烏金(西條奈加)

江戸を舞台にした人情物・・・かな。くぅーっ!こういうラストには弱いんだよなぁ。。。泣きながら読了しちゃったよ。

因業な金貸し婆お吟の元に押しかけて手伝いを始めた浅吉。その浅吉には、秘密の目的があった。浅吉の正体は?目的とは?

か弱い?お婆さんの家に転がり込んで、溜め込んでいるであろう金を・・・とくれば、いくら因業な金貸しのいけすかなお婆さん相手だとしても、なーんか小ずるいヤツって感じなんだろうけど、浅吉にはそんな印象は受けず。逆に、借金まみれになった客をどうにか立ち直らせようと、あれこれ知恵を絞り、指南していく姿には好感が持てる。これって、現代の経営指南みたいなもんよねぇ。

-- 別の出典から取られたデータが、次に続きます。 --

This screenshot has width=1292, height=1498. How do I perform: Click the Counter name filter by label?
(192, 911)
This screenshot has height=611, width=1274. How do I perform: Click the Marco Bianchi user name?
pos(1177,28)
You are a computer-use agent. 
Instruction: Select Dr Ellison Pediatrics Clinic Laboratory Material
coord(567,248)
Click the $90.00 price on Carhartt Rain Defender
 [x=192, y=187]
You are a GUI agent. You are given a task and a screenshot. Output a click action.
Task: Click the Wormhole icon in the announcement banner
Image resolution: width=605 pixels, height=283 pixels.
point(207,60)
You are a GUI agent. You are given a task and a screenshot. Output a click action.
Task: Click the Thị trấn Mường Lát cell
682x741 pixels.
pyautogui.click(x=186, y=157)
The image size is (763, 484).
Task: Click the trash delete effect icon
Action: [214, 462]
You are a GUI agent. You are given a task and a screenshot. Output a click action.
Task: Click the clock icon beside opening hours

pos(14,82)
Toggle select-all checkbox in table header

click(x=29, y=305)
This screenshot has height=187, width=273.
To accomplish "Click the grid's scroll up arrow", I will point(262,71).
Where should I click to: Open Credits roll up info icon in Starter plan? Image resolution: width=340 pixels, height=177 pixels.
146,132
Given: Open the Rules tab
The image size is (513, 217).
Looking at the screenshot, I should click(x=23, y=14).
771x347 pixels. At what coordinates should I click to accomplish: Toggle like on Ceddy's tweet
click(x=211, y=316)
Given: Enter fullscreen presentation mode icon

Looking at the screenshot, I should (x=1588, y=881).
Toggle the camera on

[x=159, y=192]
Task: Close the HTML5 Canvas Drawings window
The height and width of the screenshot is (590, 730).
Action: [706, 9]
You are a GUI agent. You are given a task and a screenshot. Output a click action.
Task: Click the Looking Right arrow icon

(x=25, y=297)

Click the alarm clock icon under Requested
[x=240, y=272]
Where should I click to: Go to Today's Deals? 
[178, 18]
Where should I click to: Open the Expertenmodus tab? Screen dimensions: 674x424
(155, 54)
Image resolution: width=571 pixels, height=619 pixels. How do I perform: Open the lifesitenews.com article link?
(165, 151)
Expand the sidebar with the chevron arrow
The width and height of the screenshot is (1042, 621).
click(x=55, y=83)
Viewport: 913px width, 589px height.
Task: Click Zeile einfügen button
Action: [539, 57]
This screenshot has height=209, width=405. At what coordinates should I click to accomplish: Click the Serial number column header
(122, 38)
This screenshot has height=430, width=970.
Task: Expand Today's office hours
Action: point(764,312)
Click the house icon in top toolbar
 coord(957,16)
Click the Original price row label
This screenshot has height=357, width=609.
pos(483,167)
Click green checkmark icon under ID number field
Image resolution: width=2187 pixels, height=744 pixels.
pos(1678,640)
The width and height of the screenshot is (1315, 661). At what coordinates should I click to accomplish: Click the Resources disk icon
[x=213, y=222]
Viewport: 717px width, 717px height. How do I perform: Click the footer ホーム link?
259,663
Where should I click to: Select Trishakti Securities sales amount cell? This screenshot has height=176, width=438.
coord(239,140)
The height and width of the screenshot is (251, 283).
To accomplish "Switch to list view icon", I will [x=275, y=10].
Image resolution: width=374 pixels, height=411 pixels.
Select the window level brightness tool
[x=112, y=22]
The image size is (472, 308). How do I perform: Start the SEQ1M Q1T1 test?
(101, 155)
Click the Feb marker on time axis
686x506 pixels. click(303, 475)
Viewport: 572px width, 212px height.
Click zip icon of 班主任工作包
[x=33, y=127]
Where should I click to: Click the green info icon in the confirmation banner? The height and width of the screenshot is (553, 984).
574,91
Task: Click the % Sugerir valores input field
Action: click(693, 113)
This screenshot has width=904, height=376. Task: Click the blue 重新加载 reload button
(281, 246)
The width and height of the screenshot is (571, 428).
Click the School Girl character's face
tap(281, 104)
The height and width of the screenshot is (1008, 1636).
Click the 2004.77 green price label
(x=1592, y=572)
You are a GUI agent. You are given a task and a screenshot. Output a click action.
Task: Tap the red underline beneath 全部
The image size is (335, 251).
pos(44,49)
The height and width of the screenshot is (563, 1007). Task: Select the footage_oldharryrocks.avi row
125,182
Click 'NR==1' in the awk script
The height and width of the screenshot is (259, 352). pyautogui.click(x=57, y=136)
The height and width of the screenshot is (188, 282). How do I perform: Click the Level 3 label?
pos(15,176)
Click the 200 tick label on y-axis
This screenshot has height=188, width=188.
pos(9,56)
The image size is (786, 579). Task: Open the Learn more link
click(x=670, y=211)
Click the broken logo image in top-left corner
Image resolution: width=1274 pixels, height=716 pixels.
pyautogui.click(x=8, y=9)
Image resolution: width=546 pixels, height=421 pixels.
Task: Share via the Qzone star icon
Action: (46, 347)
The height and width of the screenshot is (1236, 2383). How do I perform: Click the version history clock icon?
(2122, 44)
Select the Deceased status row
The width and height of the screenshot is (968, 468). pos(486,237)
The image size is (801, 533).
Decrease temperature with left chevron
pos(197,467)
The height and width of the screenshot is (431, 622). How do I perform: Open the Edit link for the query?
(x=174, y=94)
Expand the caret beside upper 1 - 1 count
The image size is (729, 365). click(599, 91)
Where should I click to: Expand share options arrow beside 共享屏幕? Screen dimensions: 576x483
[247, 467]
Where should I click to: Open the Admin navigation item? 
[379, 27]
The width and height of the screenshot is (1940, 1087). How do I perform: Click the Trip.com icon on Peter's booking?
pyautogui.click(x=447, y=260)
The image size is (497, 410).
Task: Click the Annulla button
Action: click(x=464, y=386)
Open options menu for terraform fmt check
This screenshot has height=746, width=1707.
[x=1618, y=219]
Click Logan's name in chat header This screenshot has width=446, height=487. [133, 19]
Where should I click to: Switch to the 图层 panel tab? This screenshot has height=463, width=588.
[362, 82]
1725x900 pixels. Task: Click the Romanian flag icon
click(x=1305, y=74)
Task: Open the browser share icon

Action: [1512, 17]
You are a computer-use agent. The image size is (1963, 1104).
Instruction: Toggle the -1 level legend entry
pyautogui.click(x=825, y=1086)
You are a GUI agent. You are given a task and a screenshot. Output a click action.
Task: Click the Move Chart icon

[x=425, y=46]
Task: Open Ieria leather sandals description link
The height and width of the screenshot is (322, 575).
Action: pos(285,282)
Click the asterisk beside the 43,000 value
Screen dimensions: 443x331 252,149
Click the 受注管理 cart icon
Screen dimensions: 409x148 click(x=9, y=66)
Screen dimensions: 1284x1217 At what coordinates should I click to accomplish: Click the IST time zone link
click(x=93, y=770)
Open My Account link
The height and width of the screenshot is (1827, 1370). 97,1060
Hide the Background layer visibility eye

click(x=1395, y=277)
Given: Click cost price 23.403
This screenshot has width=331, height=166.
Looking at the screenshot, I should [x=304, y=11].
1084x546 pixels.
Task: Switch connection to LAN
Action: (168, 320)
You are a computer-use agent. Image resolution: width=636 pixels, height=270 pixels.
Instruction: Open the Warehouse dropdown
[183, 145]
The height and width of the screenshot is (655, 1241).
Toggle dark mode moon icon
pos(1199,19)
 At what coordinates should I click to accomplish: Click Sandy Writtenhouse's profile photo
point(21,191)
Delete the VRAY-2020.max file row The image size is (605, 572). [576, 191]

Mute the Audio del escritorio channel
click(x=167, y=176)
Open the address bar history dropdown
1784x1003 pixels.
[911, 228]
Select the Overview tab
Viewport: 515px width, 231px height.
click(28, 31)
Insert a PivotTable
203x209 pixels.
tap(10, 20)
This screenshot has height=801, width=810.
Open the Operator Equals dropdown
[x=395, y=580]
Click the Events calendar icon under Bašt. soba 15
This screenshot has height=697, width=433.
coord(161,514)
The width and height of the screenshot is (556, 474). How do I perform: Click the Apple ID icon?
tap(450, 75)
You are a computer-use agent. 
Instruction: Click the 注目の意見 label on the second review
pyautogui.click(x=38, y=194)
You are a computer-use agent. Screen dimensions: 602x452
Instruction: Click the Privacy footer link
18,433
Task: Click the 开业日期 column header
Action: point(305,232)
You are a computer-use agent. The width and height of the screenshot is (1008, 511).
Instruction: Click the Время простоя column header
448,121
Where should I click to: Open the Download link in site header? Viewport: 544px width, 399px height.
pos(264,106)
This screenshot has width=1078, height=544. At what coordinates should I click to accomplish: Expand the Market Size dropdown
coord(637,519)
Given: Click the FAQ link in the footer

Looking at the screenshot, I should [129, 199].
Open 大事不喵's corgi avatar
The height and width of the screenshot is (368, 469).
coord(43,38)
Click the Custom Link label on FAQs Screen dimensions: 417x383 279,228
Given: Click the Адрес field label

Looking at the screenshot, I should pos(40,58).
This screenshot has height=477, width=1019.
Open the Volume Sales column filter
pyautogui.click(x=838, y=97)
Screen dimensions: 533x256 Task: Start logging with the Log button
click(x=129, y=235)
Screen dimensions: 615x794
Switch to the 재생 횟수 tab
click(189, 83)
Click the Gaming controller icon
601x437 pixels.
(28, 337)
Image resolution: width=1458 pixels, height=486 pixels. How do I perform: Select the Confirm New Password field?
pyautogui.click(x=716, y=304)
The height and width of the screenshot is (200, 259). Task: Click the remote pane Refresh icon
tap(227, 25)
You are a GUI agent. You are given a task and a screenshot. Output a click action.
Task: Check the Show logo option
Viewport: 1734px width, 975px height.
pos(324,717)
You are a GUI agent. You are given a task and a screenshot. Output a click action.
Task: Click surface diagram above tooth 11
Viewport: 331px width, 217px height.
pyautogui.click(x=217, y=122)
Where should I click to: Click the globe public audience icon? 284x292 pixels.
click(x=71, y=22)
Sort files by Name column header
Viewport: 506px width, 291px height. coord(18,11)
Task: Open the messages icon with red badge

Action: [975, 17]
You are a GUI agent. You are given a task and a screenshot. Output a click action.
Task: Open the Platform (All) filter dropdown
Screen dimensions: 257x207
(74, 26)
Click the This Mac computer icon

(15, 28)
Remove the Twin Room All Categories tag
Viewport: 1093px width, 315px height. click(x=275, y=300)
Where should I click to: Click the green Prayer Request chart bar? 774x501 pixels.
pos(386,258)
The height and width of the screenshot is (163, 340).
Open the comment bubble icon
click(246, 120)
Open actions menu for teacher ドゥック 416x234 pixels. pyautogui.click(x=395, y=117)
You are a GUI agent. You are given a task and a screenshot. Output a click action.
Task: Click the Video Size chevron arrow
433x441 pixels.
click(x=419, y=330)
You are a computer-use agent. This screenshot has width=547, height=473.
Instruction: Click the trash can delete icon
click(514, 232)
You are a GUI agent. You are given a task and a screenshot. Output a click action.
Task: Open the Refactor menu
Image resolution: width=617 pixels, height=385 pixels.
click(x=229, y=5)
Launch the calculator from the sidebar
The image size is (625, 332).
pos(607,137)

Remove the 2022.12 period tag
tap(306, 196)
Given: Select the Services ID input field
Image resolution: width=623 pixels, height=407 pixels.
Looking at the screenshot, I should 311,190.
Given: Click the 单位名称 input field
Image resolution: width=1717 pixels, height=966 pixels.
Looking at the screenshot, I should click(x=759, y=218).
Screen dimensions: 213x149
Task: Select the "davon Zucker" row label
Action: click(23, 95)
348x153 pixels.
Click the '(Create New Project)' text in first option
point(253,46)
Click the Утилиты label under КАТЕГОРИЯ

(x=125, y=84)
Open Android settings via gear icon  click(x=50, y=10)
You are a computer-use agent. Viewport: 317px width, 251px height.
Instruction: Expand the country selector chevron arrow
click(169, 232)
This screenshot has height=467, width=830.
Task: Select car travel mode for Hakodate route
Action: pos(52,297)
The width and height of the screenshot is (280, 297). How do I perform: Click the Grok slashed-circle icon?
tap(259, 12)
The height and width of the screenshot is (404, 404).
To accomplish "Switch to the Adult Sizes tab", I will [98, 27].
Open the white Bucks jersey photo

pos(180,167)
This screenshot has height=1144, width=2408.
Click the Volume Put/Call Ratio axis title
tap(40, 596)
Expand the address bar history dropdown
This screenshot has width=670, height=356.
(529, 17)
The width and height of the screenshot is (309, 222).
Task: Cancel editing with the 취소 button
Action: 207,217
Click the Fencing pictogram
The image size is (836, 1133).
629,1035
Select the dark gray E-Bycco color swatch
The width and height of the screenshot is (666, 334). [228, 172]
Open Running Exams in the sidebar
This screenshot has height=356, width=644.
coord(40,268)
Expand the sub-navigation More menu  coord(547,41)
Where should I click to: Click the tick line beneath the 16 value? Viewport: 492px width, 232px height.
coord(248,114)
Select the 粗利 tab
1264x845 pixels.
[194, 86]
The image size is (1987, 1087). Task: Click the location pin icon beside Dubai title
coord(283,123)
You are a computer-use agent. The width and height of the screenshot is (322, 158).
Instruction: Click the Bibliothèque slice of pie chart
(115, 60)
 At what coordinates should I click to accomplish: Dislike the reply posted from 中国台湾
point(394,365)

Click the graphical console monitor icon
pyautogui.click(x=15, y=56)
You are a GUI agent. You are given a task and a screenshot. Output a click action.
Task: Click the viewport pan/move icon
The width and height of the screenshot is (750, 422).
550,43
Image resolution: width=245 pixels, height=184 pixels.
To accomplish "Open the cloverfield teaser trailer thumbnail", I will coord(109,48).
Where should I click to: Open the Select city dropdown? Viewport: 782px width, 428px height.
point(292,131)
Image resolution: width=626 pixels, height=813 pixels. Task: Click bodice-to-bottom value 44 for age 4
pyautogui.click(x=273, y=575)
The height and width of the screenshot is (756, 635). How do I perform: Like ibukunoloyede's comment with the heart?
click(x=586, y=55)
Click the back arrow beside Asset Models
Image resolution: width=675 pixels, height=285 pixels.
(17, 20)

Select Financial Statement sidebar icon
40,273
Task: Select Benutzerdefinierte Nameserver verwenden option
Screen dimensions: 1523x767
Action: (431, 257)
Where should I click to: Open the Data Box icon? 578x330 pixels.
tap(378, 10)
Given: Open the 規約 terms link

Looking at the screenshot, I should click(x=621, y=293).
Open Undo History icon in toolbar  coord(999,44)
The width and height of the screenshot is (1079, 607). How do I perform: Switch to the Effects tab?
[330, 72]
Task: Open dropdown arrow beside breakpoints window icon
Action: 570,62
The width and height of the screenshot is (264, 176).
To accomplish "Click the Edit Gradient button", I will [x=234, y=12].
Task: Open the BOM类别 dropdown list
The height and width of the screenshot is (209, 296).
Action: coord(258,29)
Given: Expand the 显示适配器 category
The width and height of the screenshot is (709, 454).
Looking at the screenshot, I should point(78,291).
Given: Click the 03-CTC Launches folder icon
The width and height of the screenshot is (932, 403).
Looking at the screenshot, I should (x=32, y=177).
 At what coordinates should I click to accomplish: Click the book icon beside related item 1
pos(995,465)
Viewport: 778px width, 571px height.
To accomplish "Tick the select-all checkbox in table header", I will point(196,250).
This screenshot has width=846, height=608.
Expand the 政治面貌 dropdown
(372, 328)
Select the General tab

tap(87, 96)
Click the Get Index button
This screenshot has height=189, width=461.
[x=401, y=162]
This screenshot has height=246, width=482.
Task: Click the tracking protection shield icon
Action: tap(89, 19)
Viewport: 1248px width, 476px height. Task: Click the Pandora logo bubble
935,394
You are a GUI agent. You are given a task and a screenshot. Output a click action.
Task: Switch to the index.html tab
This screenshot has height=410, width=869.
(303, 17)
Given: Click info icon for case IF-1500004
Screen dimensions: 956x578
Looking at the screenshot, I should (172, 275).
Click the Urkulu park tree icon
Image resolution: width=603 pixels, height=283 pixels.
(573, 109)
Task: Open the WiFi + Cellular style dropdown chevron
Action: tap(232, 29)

ちょっとずつ浅吉の正体が明かされていくんだけど、最後の最後まで本当の正体や目的が明かされない。私は「お妙がらみだな」と思ってたんだけどさ~。だからか、最初はね、借金にまみれた人達が浅吉の指南で借金を返済していく様子にワクワクしてたんだけど、なーんか途中からイマイチ感が漂ってきてたんだよねぇ。・・・ぶっちゃけ、ゴメス(「金春屋ゴメス」)の方が断然面白い!ん~これはハズレ?くらいに思ってて。うわー。ごめんなさいごめんなさいごめんなさーいっ!!平謝り(笑)
最後になって、一気に浅吉の正体や目的が明かされる。・・・もうね、涙涙なみだ・・・ですよ。「うわーそういうことか!あざぎぢぃぃぃ」とグシグシ涙声で名前を呼んじゃうよ、なイキオイで読了。はぁ~。面白かった。・・・ちょっと違うなぁ。心がほんわかとなるような良いお話を読ませてもらった、かな。

この著者さんはこれからも追っかけていきたいです。